In a lawsuit filed final week in federal court docket, Brian Firestone alleges that the Alpha Inventory Funding Coaching Middle (ASITC), which operated out of downtown Denver, partnered with a fraudulent change referred to as CoinBridge Companions in Cherry Creek to hold out the scheme.

Firestone says he was first approached in December by a person named John Smith, who claimed to symbolize ASITC. Smith supplied to teach cryptocurrency trading and gifted him $500 to start out.

The buying and selling college’s web site, now defunct, listed its handle as 1660 Lincoln St. and directed customers to commerce by way of CoinBridge, which claimed to have raised $10 million from 600 traders. “CoinBridge is actually a completely pretend change,” Firestone wrote within the criticism.

Firestone lawsuit towards Alpha Inventory Funding Coaching Middle. Supply: Justia

Associated: Politicians’ memecoins, dropped court cases fuel crypto ‘crime supercycle’

Crypto college used commerce indicators to lure traders

ASITC allegedly used a technique referred to as sign buying and selling. In keeping with the swimsuit, “professors” would message members like Firestone with precise commerce directions at a selected time. College students would then click on to execute the commerce by way of their CoinBridge account.

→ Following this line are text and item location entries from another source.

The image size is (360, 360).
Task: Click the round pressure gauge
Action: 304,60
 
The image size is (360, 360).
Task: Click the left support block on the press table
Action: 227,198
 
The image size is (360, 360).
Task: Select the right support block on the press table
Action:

Firestone says his preliminary $500 rapidly ballooned to $55,000, prompting him to speculate $50,000 extra in January. Inside weeks, his steadiness confirmed $2 million.

“Professor, I need to thanks,” Firestone texted Smith on Feb. 8. “My outcomes had been excellent. Thanks for letting me on this commerce in the present day. That is so thrilling!”

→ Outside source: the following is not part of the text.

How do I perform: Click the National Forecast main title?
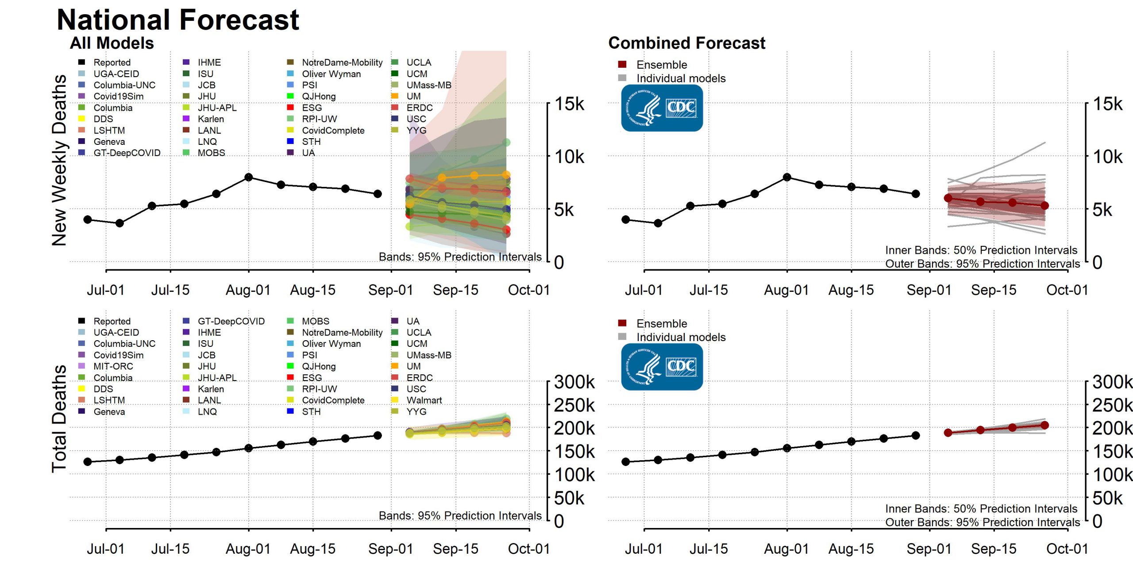(178, 20)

Nonetheless, the thrill didn’t final. A dropping commerce reportedly introduced his steadiness all the way down to $12,000. Firestone then wired $470,000 in money and took a $330,000 mortgage from ASITC to proceed buying and selling. He says his CoinBridge account jumped to $24.5 million, till a commerce in USDT on March 9 didn’t execute.

“I can’t shut it,” Firestone messaged Smith. “I ncant clpsoe it.” Firestone was informed a “system error” precipitated the glitch and erased his steadiness.

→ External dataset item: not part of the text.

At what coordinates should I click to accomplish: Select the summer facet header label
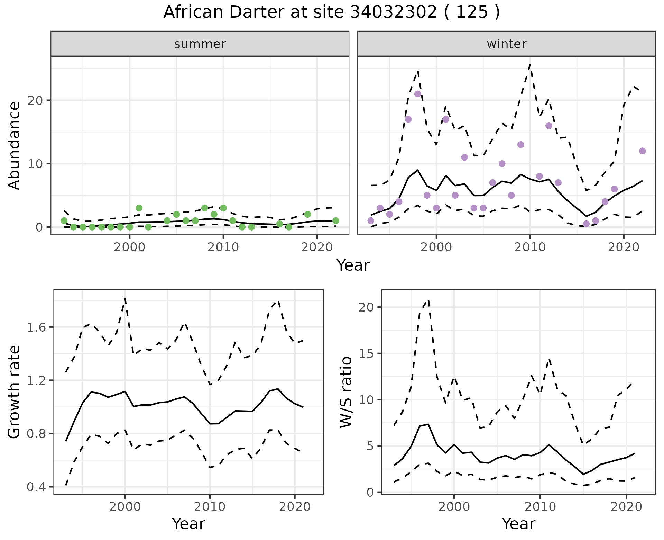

Two days later, he borrowed $1 million extra from ASITC, bringing his account to $6.6 million. Nonetheless, when he couldn’t repay a part of the mortgage, ASITC allegedly shut his account down on Might 1.

The swimsuit accuses ASITC, CoinBridge, Smith, and founder Raymond Torres of fraud, theft, and racketeering. The actual Coinbridge Companions in Wyoming has denied any connection to the alleged rip-off.

Associated: There’s more to crypto crime than meets the eye: What you need to know

$2.1B crypto stolen in 2025

To date in 2025, over $2.1 billion has been stolen in crypto-related incidents, with most losses tied to pockets compromises and key mismanagement, CertiK co-founder Ronghui Gu mentioned. The development factors to a rising shift from code-based hacks to focusing on consumer habits.